Provided records —

= = = = = = =

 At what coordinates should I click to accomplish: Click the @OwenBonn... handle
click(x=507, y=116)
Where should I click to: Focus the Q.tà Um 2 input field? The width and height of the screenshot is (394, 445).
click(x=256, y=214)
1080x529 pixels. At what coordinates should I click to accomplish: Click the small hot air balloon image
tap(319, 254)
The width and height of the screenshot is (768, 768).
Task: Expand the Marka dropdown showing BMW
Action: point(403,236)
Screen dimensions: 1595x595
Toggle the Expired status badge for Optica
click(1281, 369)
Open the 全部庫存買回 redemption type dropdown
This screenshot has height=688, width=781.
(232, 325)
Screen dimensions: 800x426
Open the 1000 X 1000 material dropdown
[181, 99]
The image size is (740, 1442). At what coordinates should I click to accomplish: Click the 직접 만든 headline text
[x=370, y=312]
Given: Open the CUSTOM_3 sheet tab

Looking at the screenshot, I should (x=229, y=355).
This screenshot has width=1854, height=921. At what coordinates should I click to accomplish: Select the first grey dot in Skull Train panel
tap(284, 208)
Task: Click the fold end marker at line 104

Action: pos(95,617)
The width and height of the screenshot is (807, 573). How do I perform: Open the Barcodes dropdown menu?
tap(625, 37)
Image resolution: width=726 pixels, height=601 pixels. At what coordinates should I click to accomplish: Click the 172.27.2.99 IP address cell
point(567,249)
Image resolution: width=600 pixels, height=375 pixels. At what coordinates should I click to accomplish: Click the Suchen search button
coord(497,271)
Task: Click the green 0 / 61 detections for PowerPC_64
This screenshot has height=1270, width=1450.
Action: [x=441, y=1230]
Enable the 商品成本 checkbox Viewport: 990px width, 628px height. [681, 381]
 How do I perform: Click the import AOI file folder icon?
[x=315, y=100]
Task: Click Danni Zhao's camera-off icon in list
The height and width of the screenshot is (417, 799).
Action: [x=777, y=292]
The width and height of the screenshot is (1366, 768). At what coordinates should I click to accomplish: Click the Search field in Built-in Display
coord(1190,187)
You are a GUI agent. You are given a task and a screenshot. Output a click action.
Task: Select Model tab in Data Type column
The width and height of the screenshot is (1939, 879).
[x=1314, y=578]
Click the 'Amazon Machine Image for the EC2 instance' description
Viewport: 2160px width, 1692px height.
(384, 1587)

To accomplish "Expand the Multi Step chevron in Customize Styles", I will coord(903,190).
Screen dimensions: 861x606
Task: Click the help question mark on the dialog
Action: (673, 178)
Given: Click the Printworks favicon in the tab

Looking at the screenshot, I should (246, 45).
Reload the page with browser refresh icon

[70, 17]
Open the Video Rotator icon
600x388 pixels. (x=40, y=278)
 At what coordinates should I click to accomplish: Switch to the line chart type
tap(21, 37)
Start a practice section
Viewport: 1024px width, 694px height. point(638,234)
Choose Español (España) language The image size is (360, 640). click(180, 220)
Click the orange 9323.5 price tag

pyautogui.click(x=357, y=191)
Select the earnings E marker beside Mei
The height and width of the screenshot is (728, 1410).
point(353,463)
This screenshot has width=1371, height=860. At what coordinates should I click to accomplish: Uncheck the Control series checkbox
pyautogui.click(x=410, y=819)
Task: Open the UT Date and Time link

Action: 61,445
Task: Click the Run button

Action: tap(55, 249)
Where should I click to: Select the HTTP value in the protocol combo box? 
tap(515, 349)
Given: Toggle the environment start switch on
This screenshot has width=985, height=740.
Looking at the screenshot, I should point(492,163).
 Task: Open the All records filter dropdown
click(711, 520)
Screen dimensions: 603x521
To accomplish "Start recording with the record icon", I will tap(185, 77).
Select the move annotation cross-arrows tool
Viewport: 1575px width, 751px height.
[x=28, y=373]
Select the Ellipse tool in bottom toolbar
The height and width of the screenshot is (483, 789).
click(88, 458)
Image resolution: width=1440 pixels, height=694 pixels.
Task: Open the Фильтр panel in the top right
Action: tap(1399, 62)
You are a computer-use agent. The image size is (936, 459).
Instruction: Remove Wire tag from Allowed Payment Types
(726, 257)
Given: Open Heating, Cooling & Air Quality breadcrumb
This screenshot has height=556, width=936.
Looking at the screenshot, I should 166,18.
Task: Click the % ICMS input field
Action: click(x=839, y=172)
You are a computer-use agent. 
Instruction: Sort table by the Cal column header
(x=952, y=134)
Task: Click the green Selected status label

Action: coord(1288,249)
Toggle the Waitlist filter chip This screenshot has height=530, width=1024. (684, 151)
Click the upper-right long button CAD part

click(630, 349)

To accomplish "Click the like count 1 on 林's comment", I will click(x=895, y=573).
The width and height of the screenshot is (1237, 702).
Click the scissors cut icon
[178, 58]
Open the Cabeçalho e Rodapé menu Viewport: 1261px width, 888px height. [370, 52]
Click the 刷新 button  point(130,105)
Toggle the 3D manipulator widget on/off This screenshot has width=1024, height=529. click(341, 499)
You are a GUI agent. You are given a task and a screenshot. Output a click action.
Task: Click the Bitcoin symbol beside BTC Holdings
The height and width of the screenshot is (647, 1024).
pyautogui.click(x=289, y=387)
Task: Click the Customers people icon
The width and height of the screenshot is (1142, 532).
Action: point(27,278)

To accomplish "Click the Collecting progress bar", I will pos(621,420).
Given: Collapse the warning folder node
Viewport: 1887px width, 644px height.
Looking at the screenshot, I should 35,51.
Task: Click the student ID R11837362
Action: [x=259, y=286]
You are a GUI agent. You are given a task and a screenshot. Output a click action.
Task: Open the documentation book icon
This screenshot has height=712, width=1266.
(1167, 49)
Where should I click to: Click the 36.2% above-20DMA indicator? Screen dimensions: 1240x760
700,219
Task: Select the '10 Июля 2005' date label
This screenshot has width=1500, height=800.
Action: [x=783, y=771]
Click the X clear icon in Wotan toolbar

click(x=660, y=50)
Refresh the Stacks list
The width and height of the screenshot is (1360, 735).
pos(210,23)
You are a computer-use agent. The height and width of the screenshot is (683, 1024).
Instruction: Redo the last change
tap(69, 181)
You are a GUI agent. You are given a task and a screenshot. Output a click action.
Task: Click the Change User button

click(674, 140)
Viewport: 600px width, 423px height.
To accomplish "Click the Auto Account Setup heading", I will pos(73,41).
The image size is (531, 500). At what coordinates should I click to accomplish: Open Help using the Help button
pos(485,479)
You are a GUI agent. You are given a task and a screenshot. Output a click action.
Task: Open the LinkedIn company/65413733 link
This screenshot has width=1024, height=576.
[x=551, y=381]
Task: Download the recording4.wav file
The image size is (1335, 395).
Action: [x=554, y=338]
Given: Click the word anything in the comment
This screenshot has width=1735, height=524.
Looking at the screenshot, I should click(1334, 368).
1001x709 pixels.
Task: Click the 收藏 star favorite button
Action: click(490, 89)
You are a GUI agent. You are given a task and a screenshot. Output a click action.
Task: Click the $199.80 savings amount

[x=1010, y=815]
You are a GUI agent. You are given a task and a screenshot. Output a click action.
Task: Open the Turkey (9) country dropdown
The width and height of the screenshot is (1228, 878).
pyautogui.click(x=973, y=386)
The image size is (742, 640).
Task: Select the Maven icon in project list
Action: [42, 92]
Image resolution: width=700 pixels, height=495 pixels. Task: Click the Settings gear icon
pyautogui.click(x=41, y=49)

= = = = = = =

To do — Begin with the line that has "Open the Cabeçalho" in the listing above and end after the line that has "Refresh the Stacks list"; output those lines exactly.

Finished exercise —
Open the Cabeçalho e Rodapé menu Viewport: 1261px width, 888px height. [370, 52]
Click the 刷新 button  point(130,105)
Toggle the 3D manipulator widget on/off This screenshot has width=1024, height=529. click(341, 499)
You are a GUI agent. You are given a task and a screenshot. Output a click action.
Task: Click the Bitcoin symbol beside BTC Holdings
The height and width of the screenshot is (647, 1024).
pyautogui.click(x=289, y=387)
Task: Click the Customers people icon
The width and height of the screenshot is (1142, 532).
Action: point(27,278)

To accomplish "Click the Collecting progress bar", I will pos(621,420).
Given: Collapse the warning folder node
Viewport: 1887px width, 644px height.
Looking at the screenshot, I should 35,51.
Task: Click the student ID R11837362
Action: [x=259, y=286]
You are a GUI agent. You are given a task and a screenshot. Output a click action.
Task: Open the documentation book icon
This screenshot has height=712, width=1266.
(1167, 49)
Where should I click to: Click the 36.2% above-20DMA indicator? Screen dimensions: 1240x760
700,219
Task: Select the '10 Июля 2005' date label
This screenshot has width=1500, height=800.
Action: [x=783, y=771]
Click the X clear icon in Wotan toolbar

click(x=660, y=50)
Refresh the Stacks list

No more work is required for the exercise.